● **EXERCISE PROMPT**
Return the rows starting at the line containing "The height and width of the screenshot is (789, 648)." and ending at the line containing "will tap(621, 722).", reproduced verbatim.
════════
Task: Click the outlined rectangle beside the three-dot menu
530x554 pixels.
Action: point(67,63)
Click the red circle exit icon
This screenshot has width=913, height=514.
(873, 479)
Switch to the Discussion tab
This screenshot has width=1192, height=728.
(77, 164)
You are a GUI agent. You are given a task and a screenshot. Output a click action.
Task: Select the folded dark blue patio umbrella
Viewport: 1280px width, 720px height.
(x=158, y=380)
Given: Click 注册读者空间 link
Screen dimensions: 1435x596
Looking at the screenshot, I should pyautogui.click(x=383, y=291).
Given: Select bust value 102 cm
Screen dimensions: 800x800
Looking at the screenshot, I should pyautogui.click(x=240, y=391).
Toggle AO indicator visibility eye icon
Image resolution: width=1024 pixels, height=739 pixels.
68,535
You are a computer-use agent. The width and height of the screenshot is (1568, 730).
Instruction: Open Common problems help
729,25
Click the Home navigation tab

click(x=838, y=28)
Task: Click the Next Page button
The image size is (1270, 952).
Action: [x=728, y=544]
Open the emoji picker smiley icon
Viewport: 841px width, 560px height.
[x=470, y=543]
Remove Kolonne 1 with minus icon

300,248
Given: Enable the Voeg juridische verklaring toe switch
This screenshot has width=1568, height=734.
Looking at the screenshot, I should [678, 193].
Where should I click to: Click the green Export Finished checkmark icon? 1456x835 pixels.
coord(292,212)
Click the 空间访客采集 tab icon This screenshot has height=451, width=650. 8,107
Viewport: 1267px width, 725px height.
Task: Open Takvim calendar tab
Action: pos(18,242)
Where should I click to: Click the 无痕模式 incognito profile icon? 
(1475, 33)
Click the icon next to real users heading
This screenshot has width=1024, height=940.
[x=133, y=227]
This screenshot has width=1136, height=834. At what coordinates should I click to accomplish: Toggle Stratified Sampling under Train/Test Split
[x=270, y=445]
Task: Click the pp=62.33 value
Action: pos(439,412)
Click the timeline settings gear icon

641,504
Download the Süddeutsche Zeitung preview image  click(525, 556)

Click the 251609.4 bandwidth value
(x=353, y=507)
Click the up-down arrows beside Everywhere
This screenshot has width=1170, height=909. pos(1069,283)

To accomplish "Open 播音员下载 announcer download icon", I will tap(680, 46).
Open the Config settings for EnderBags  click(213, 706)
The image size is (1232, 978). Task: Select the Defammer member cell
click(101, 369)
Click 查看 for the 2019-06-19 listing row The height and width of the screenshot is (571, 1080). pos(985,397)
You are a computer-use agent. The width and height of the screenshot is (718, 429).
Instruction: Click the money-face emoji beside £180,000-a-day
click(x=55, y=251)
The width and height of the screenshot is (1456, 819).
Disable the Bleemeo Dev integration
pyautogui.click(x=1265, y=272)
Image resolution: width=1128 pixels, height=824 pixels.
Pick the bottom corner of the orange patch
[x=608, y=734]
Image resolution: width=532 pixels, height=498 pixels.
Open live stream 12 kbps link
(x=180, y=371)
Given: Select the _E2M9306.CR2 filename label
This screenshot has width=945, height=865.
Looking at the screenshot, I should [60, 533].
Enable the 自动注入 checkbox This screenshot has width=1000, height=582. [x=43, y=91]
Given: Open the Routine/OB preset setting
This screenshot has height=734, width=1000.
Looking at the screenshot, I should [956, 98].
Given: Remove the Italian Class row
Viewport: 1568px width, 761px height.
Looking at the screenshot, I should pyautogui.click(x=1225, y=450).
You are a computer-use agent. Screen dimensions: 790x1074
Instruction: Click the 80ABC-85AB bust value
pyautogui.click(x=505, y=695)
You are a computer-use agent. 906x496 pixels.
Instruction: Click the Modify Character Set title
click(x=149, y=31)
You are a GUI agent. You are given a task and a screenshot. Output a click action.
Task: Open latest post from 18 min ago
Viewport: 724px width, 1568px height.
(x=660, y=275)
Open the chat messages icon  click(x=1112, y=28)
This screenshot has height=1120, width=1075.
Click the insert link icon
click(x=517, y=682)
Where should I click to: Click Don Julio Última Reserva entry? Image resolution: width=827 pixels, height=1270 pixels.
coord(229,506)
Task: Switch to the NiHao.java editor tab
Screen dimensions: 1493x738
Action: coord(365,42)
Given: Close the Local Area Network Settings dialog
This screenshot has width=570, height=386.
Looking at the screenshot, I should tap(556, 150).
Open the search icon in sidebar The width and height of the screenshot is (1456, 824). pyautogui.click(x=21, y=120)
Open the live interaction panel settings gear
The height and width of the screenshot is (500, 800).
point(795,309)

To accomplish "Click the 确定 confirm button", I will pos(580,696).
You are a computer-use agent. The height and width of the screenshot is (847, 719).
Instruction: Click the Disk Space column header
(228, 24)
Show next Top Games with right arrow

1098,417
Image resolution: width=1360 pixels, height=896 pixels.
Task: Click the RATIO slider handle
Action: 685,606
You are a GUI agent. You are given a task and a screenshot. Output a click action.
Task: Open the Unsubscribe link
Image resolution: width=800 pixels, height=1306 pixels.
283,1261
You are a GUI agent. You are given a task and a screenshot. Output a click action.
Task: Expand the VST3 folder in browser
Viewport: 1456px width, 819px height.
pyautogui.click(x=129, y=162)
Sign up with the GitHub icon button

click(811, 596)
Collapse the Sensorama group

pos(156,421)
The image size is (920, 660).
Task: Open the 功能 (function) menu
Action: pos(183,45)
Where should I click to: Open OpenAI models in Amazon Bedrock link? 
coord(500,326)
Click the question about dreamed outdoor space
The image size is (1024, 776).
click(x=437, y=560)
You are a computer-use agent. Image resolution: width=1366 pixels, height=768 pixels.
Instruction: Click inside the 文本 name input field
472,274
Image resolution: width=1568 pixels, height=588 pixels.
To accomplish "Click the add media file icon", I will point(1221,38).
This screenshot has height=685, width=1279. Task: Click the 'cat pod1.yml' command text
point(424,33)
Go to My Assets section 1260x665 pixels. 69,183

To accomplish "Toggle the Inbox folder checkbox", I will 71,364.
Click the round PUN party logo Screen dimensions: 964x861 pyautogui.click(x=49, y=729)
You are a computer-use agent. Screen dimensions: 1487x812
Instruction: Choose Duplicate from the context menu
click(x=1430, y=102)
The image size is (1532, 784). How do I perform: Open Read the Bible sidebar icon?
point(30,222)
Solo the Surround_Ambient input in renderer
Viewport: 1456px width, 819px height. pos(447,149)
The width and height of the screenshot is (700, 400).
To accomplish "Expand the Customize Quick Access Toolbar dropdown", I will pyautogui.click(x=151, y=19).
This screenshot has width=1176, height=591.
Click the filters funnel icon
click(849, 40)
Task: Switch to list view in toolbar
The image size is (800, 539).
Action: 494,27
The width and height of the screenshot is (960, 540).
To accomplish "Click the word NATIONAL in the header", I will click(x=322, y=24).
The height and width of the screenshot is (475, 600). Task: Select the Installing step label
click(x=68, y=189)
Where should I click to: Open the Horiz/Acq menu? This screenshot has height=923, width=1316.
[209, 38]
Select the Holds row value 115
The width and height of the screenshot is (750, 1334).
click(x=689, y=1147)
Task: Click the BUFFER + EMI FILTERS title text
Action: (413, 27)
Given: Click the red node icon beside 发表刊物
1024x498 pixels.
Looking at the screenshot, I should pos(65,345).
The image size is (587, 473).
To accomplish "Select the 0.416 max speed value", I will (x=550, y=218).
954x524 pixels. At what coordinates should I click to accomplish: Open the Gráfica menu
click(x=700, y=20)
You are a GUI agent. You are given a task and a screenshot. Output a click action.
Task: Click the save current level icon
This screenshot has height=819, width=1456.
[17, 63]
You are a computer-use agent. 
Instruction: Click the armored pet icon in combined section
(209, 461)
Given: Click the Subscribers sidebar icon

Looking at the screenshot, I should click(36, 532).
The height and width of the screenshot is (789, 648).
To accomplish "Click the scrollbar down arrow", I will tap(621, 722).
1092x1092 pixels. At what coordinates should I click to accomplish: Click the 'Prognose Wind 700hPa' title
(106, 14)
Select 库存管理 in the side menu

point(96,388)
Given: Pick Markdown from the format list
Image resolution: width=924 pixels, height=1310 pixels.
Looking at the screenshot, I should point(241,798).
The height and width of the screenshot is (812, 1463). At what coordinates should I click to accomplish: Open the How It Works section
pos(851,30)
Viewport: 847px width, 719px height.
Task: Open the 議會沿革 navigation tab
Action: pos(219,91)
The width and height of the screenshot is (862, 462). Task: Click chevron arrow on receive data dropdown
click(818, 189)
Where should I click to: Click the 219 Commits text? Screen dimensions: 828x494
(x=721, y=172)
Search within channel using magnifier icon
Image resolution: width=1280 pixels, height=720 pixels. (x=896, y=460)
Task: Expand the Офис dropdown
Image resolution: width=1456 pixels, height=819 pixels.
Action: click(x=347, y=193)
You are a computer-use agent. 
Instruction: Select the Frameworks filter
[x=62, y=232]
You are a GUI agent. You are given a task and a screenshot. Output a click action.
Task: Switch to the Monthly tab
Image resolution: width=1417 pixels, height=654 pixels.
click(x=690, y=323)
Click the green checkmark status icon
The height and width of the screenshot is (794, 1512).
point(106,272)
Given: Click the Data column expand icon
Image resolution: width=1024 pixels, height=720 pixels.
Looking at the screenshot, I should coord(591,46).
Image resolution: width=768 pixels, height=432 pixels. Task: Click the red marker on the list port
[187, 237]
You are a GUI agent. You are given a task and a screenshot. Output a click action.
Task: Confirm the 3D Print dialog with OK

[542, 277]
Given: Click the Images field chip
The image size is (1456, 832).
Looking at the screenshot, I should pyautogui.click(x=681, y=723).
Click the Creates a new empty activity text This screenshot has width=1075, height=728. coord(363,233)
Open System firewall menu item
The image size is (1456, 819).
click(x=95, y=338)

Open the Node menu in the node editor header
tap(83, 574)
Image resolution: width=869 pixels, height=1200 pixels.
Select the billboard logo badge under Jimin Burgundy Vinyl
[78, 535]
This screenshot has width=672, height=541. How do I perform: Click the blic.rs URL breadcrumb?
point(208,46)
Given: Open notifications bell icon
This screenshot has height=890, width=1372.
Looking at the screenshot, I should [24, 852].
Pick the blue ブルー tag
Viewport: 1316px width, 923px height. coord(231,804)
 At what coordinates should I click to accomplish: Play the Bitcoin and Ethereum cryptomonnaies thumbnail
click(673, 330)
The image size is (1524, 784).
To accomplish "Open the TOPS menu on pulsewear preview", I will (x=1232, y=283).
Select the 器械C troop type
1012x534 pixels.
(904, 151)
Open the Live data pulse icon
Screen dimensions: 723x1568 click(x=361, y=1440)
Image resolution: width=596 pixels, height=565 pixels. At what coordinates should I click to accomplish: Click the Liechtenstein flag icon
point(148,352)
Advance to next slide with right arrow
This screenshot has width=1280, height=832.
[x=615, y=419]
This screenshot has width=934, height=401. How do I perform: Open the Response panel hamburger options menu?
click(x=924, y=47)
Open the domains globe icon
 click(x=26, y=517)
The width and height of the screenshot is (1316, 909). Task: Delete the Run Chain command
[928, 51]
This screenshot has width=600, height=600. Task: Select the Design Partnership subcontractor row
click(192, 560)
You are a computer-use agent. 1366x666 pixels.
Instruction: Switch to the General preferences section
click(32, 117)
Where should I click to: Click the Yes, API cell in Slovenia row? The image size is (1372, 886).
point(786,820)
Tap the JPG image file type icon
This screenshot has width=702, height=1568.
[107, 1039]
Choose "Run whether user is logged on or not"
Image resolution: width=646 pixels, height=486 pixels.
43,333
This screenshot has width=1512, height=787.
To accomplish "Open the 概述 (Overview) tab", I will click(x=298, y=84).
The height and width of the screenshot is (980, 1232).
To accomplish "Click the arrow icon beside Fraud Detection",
════════
● **SOLUTION**
The height and width of the screenshot is (789, 648).
To accomplish "Click the scrollbar down arrow", I will tap(621, 722).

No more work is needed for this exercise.